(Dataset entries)
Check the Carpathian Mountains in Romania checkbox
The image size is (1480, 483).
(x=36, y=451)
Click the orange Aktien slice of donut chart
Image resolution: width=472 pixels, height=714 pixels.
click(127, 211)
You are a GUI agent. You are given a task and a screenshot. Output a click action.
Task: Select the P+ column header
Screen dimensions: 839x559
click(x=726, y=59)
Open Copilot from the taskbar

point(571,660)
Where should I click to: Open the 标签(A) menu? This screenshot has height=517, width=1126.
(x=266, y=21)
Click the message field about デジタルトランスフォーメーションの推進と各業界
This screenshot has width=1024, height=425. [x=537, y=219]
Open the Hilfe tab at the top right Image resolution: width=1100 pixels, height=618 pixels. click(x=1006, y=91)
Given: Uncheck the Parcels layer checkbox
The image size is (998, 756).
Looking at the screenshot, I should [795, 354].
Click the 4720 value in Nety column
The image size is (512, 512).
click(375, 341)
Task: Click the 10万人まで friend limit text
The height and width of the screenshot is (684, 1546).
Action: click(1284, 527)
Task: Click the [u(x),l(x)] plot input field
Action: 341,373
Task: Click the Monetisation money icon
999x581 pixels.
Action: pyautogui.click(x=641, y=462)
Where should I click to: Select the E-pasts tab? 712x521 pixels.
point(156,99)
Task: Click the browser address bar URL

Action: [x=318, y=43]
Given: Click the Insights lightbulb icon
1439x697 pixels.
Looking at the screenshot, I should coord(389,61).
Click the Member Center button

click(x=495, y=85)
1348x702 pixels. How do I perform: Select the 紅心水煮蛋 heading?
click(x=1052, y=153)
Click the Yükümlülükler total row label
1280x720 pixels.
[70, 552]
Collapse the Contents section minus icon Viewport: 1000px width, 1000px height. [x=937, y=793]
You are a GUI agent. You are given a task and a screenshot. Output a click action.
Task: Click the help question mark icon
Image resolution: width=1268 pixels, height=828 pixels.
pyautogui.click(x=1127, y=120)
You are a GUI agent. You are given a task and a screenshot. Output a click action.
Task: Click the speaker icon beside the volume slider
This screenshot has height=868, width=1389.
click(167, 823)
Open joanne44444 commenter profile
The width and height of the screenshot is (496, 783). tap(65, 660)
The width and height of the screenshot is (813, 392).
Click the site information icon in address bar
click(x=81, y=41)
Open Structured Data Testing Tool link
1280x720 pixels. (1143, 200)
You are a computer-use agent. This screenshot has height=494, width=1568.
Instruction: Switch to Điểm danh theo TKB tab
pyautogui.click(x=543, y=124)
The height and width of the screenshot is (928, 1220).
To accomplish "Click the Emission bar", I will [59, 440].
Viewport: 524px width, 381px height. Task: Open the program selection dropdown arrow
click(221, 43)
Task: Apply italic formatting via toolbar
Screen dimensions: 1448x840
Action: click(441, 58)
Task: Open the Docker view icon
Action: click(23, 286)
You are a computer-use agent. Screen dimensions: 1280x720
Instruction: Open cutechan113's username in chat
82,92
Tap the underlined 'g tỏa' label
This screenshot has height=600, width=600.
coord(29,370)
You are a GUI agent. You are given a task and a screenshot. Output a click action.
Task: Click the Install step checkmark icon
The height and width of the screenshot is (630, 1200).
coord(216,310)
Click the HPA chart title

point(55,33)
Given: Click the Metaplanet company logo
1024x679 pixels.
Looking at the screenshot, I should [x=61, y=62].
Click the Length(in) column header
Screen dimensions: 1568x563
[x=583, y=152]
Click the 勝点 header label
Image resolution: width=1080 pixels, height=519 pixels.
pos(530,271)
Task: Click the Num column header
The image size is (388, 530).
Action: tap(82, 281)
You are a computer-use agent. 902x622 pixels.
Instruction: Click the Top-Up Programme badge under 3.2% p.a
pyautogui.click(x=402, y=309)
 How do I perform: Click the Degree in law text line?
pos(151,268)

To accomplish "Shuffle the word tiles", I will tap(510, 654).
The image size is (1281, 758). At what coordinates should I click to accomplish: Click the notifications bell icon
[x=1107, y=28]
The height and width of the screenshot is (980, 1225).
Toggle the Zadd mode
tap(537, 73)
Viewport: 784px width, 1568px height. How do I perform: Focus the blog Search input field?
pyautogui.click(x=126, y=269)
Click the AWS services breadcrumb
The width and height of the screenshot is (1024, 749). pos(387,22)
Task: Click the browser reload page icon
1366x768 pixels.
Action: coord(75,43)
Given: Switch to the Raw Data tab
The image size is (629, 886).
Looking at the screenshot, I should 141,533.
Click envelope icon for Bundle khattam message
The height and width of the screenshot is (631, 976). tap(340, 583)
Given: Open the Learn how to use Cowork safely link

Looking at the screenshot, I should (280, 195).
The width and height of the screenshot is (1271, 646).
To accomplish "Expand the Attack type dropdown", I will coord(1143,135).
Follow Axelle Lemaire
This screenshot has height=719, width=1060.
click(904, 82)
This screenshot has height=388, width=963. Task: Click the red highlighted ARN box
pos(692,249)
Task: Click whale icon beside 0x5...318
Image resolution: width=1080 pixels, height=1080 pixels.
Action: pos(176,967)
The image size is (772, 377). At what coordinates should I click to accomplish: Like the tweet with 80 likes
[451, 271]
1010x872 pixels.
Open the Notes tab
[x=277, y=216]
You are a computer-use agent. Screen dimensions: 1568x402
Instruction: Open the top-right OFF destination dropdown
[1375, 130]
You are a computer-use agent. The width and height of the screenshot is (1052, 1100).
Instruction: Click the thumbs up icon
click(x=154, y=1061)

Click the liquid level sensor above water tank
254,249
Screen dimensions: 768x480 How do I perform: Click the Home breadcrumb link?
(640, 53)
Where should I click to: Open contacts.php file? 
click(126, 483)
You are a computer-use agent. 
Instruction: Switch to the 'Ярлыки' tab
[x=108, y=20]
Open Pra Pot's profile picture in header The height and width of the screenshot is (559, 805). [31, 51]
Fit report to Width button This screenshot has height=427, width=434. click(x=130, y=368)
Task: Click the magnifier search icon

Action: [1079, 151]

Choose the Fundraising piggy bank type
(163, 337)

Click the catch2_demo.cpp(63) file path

Task to complete — Restate the records above exactly.

Expected answer —
Check the Carpathian Mountains in Romania checkbox
The image size is (1480, 483).
(x=36, y=451)
Click the orange Aktien slice of donut chart
Image resolution: width=472 pixels, height=714 pixels.
click(127, 211)
You are a GUI agent. You are given a task and a screenshot. Output a click action.
Task: Select the P+ column header
Screen dimensions: 839x559
click(x=726, y=59)
Open Copilot from the taskbar

point(571,660)
Where should I click to: Open the 标签(A) menu? This screenshot has height=517, width=1126.
(x=266, y=21)
Click the message field about デジタルトランスフォーメーションの推進と各業界
This screenshot has width=1024, height=425. [x=537, y=219]
Open the Hilfe tab at the top right Image resolution: width=1100 pixels, height=618 pixels. click(x=1006, y=91)
Given: Uncheck the Parcels layer checkbox
The image size is (998, 756).
Looking at the screenshot, I should [795, 354].
Click the 4720 value in Nety column
The image size is (512, 512).
click(375, 341)
Task: Click the 10万人まで friend limit text
The height and width of the screenshot is (684, 1546).
Action: click(1284, 527)
Task: Click the [u(x),l(x)] plot input field
Action: 341,373
Task: Click the Monetisation money icon
999x581 pixels.
Action: pyautogui.click(x=641, y=462)
Where should I click to: Select the E-pasts tab? 712x521 pixels.
point(156,99)
Task: Click the browser address bar URL

Action: [x=318, y=43]
Given: Click the Insights lightbulb icon
1439x697 pixels.
Looking at the screenshot, I should coord(389,61).
Click the Member Center button

click(x=495, y=85)
1348x702 pixels. How do I perform: Select the 紅心水煮蛋 heading?
click(x=1052, y=153)
Click the Yükümlülükler total row label
1280x720 pixels.
[70, 552]
Collapse the Contents section minus icon Viewport: 1000px width, 1000px height. [x=937, y=793]
You are a GUI agent. You are given a task and a screenshot. Output a click action.
Task: Click the help question mark icon
Image resolution: width=1268 pixels, height=828 pixels.
pyautogui.click(x=1127, y=120)
You are a GUI agent. You are given a task and a screenshot. Output a click action.
Task: Click the speaker icon beside the volume slider
This screenshot has height=868, width=1389.
click(167, 823)
Open joanne44444 commenter profile
The width and height of the screenshot is (496, 783). tap(65, 660)
The width and height of the screenshot is (813, 392).
Click the site information icon in address bar
click(x=81, y=41)
Open Structured Data Testing Tool link
1280x720 pixels. (1143, 200)
You are a computer-use agent. This screenshot has height=494, width=1568.
Instruction: Switch to Điểm danh theo TKB tab
pyautogui.click(x=543, y=124)
The height and width of the screenshot is (928, 1220).
To accomplish "Click the Emission bar", I will [59, 440].
Viewport: 524px width, 381px height. Task: Open the program selection dropdown arrow
click(221, 43)
Task: Apply italic formatting via toolbar
Screen dimensions: 1448x840
Action: click(441, 58)
Task: Open the Docker view icon
Action: click(23, 286)
You are a computer-use agent. Screen dimensions: 1280x720
Instruction: Open cutechan113's username in chat
82,92
Tap the underlined 'g tỏa' label
This screenshot has height=600, width=600.
coord(29,370)
You are a GUI agent. You are given a task and a screenshot. Output a click action.
Task: Click the Install step checkmark icon
The height and width of the screenshot is (630, 1200).
coord(216,310)
Click the HPA chart title

point(55,33)
Given: Click the Metaplanet company logo
1024x679 pixels.
Looking at the screenshot, I should [x=61, y=62].
Click the Length(in) column header
Screen dimensions: 1568x563
[x=583, y=152]
Click the 勝点 header label
Image resolution: width=1080 pixels, height=519 pixels.
pos(530,271)
Task: Click the Num column header
The image size is (388, 530).
Action: tap(82, 281)
You are a computer-use agent. 902x622 pixels.
Instruction: Click the Top-Up Programme badge under 3.2% p.a
pyautogui.click(x=402, y=309)
 How do I perform: Click the Degree in law text line?
pos(151,268)

To accomplish "Shuffle the word tiles", I will tap(510, 654).
The image size is (1281, 758). At what coordinates should I click to accomplish: Click the notifications bell icon
[x=1107, y=28]
The height and width of the screenshot is (980, 1225).
Toggle the Zadd mode
tap(537, 73)
Viewport: 784px width, 1568px height. How do I perform: Focus the blog Search input field?
pyautogui.click(x=126, y=269)
Click the AWS services breadcrumb
The width and height of the screenshot is (1024, 749). pos(387,22)
Task: Click the browser reload page icon
1366x768 pixels.
Action: coord(75,43)
Given: Switch to the Raw Data tab
The image size is (629, 886).
Looking at the screenshot, I should 141,533.
Click envelope icon for Bundle khattam message
The height and width of the screenshot is (631, 976). tap(340, 583)
Given: Open the Learn how to use Cowork safely link

Looking at the screenshot, I should (280, 195).
The width and height of the screenshot is (1271, 646).
To accomplish "Expand the Attack type dropdown", I will coord(1143,135).
Follow Axelle Lemaire
This screenshot has height=719, width=1060.
click(904, 82)
This screenshot has height=388, width=963. Task: Click the red highlighted ARN box
pos(692,249)
Task: Click whale icon beside 0x5...318
Image resolution: width=1080 pixels, height=1080 pixels.
Action: pos(176,967)
The image size is (772, 377). At what coordinates should I click to accomplish: Like the tweet with 80 likes
[451, 271]
1010x872 pixels.
Open the Notes tab
[x=277, y=216]
You are a computer-use agent. Screen dimensions: 1568x402
Instruction: Open the top-right OFF destination dropdown
[1375, 130]
You are a computer-use agent. The width and height of the screenshot is (1052, 1100).
Instruction: Click the thumbs up icon
click(x=154, y=1061)

Click the liquid level sensor above water tank
254,249
Screen dimensions: 768x480 How do I perform: Click the Home breadcrumb link?
(640, 53)
Where should I click to: Open contacts.php file? 
click(126, 483)
You are a computer-use agent. 
Instruction: Switch to the 'Ярлыки' tab
[x=108, y=20]
Open Pra Pot's profile picture in header The height and width of the screenshot is (559, 805). [31, 51]
Fit report to Width button This screenshot has height=427, width=434. click(x=130, y=368)
Task: Click the magnifier search icon

Action: [1079, 151]

Choose the Fundraising piggy bank type
(163, 337)

Click the catch2_demo.cpp(63) file path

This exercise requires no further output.